EXERCISE –
Locate the line that contains "Given: Tap the battery charging indicator". Print it and every subsequent line through the final line of the records, exactly and only those.

-------

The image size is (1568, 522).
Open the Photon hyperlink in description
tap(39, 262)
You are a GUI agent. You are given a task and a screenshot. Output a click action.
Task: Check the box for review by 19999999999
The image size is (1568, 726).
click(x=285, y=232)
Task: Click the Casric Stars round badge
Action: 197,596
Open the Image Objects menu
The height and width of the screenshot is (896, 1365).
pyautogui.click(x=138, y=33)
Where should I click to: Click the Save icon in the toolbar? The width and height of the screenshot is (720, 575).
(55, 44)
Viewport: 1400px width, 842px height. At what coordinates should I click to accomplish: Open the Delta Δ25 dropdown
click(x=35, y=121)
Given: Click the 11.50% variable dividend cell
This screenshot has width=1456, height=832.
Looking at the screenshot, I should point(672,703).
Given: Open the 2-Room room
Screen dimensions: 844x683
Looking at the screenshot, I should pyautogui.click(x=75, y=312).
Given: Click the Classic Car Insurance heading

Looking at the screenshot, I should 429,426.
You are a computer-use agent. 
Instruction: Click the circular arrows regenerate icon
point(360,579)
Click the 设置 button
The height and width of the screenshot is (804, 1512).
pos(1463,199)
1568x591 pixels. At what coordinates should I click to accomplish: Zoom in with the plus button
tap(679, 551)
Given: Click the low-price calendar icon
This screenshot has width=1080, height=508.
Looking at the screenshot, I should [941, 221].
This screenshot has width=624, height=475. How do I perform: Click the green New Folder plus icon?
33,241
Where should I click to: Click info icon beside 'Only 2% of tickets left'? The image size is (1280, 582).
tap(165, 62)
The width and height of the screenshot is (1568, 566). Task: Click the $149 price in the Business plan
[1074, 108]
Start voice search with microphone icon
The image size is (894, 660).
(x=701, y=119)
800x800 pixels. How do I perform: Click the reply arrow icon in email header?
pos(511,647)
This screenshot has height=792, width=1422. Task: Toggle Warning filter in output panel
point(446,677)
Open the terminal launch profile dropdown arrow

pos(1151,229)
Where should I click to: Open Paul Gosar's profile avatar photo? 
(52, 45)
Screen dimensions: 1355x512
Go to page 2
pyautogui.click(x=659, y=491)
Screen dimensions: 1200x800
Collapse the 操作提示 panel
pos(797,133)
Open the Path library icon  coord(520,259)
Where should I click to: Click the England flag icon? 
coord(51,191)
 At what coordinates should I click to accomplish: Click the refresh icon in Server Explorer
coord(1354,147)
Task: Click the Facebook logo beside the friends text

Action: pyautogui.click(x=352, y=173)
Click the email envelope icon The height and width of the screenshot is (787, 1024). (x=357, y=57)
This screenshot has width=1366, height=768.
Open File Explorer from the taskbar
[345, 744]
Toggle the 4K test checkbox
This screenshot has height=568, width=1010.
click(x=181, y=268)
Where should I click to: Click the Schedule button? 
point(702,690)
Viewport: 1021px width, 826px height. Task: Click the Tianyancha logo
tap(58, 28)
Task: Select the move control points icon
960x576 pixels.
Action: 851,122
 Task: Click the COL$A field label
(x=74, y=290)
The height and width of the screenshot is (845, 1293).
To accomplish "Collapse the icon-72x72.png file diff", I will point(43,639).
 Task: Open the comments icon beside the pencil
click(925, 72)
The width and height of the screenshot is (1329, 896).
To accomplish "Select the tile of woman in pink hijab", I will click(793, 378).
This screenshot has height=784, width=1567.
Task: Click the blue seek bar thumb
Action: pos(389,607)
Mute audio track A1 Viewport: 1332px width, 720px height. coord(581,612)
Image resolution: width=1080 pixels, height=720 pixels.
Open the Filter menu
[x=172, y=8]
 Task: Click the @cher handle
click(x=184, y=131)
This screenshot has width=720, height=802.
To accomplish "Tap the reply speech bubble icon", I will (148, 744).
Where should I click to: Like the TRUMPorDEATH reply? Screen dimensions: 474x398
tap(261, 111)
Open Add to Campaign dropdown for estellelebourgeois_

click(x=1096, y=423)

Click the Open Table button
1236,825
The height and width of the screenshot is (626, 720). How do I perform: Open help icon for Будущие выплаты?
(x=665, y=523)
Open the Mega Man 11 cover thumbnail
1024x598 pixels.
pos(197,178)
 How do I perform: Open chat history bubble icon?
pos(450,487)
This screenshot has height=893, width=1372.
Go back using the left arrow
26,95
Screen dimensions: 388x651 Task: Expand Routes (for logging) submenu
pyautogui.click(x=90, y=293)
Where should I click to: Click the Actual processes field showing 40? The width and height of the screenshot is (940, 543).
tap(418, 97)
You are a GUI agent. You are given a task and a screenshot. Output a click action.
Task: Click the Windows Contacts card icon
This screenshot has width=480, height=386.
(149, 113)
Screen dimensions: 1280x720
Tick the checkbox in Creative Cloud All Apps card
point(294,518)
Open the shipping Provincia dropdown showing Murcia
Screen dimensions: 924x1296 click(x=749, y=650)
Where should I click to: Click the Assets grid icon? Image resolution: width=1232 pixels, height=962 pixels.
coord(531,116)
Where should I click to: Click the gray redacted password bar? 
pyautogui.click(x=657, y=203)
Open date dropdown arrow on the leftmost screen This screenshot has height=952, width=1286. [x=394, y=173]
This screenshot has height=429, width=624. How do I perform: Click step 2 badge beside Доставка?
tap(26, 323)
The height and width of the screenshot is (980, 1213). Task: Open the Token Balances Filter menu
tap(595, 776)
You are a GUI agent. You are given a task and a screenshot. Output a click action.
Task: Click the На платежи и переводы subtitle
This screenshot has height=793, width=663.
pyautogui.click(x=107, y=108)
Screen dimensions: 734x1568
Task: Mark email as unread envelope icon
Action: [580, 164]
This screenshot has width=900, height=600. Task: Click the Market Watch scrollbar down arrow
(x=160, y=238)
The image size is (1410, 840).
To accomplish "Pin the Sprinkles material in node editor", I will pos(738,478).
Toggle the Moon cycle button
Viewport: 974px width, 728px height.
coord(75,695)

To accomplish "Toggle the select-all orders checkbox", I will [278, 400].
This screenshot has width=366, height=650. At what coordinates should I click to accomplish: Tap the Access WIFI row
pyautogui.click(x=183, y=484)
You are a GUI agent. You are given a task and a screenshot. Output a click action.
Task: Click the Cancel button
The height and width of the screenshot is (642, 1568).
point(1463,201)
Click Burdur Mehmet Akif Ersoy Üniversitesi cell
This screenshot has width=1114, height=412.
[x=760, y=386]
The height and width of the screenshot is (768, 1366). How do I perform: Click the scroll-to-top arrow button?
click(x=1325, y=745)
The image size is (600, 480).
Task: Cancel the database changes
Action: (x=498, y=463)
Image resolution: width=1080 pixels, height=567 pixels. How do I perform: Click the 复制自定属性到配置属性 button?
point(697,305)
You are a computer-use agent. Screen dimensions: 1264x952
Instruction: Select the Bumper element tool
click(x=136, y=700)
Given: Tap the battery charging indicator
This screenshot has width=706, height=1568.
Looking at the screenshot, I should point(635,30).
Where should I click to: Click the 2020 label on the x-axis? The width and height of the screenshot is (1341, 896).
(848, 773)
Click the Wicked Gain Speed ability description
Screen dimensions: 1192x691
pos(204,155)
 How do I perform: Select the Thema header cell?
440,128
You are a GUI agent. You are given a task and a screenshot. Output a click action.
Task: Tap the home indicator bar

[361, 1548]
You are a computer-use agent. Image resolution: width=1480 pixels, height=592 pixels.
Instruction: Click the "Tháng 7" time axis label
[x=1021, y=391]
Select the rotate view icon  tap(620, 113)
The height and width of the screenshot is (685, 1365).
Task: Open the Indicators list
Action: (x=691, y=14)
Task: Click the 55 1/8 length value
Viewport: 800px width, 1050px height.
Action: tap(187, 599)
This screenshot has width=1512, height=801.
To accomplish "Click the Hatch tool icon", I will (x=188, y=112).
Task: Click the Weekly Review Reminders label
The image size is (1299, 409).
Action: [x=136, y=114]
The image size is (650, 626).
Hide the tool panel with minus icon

-------

TASK SOLUTION –
Given: Tap the battery charging indicator
This screenshot has width=706, height=1568.
Looking at the screenshot, I should point(635,30).
Where should I click to: Click the 2020 label on the x-axis? The width and height of the screenshot is (1341, 896).
(848, 773)
Click the Wicked Gain Speed ability description
Screen dimensions: 1192x691
pos(204,155)
 How do I perform: Select the Thema header cell?
440,128
You are a GUI agent. You are given a task and a screenshot. Output a click action.
Task: Tap the home indicator bar

[361, 1548]
You are a computer-use agent. Image resolution: width=1480 pixels, height=592 pixels.
Instruction: Click the "Tháng 7" time axis label
[x=1021, y=391]
Select the rotate view icon  tap(620, 113)
The height and width of the screenshot is (685, 1365).
Task: Open the Indicators list
Action: (x=691, y=14)
Task: Click the 55 1/8 length value
Viewport: 800px width, 1050px height.
Action: tap(187, 599)
This screenshot has width=1512, height=801.
To accomplish "Click the Hatch tool icon", I will (x=188, y=112).
Task: Click the Weekly Review Reminders label
The image size is (1299, 409).
Action: [x=136, y=114]
The image size is (650, 626).
Hide the tool panel with minus icon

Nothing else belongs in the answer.